L’asthme touche 8,3 % de la population mondiale et la maladie de Crohn environ 3 cas pour 100 000 par an, mais les deux ont en commun une inflammation qui peut être contrôlée par des glucocorticoïdes à faible exposition systémique. Le métabolisme de premier passage élevé du budésonide (≈90 %) entraîne une suppression systémique minimale du cortisol tout en produisant de puissants effets anti-inflammatoires locaux dans les voies respiratoires et la muqueuse iléo-colonique.
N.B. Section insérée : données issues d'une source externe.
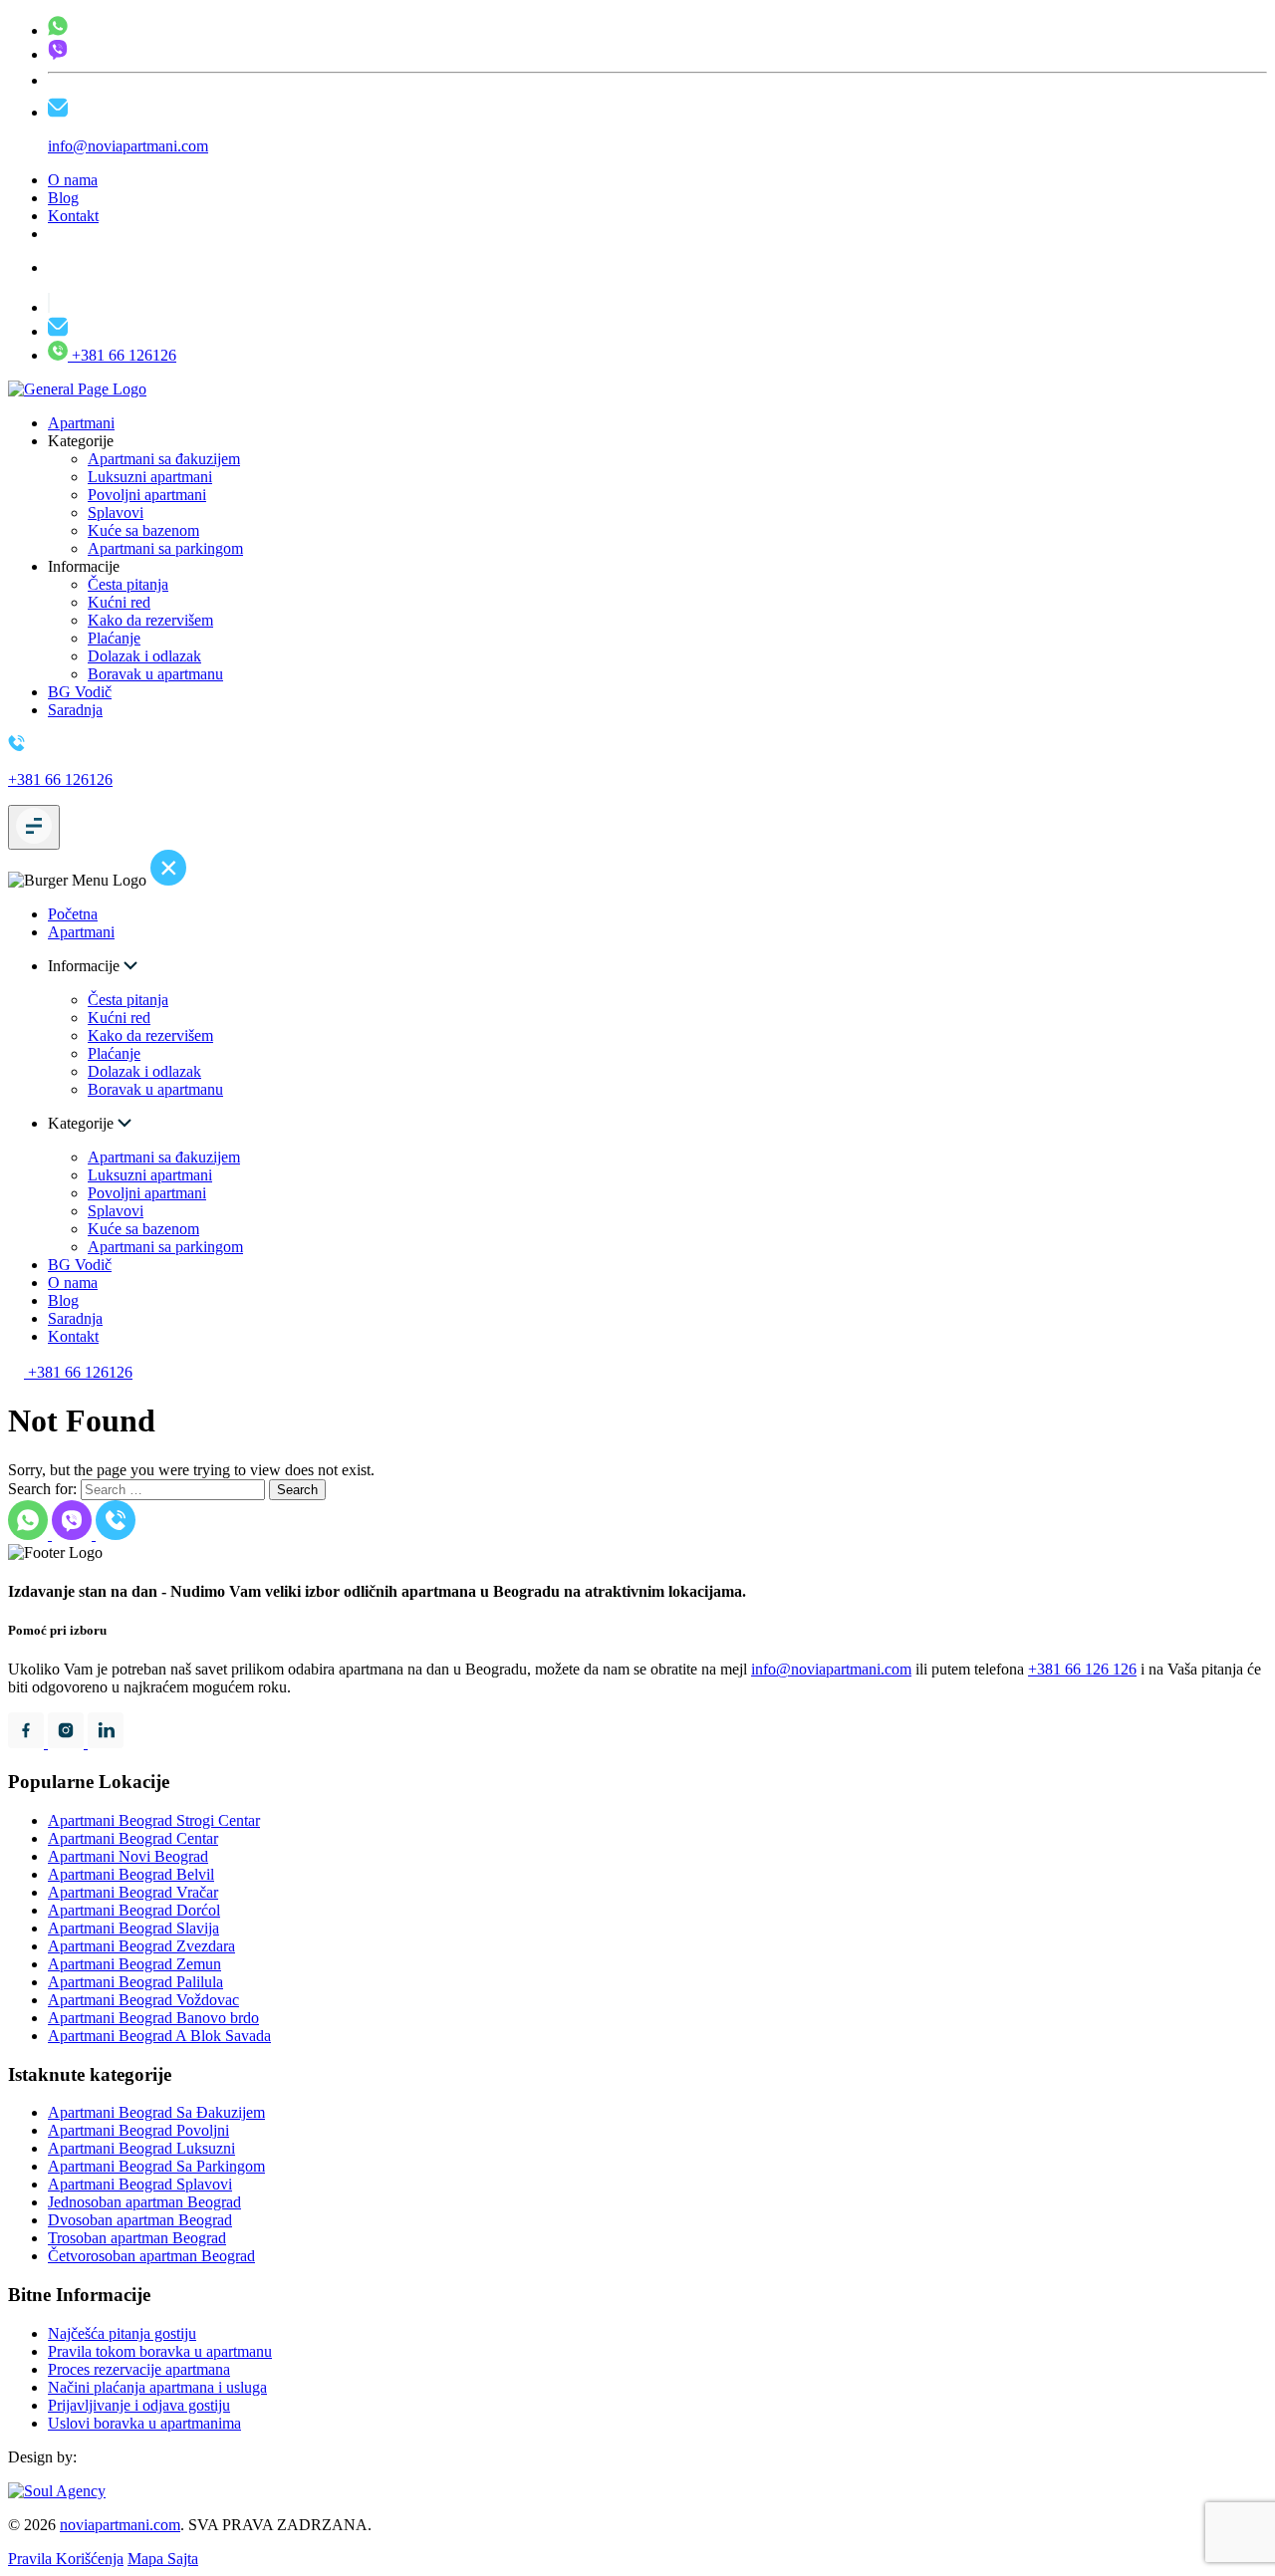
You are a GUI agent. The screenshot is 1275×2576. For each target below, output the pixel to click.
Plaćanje (114, 638)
Le diagnostic repose sur des seuils objectifs de fonction pulmonaire (VEMS < 80 % prédit) et un score endoscopique (Mayo ≤ 2) combinés à des seuils de biomarqueurs (FeNO > 25 ppb, éosinophiles sanguins ≥ 300 cellules/µL). Le traitement de première intention est l'inhalation de faibles doses de budésonide (180 à 400 µg deux fois par jour) pour l'asthme et le budésonide oral, 9 mg par jour pendant 8 semaines pour la maladie de Crohn légère à modérée, avec une escalade vers des stéroïdes systémiques ou des produits biologiques si le contrôle n'est pas atteint.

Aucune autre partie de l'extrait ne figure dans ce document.